- Task prompt
Write out the records below once more, exactly and completely.

(Pixel coordinate grounding data)
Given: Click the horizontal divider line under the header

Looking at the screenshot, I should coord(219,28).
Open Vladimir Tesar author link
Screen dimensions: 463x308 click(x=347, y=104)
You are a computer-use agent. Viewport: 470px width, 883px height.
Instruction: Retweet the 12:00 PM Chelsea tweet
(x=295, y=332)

- Reply
Given: Click the horizontal divider line under the header

Looking at the screenshot, I should coord(219,28).
Open Vladimir Tesar author link
Screen dimensions: 463x308 click(x=347, y=104)
You are a computer-use agent. Viewport: 470px width, 883px height.
Instruction: Retweet the 12:00 PM Chelsea tweet
(x=295, y=332)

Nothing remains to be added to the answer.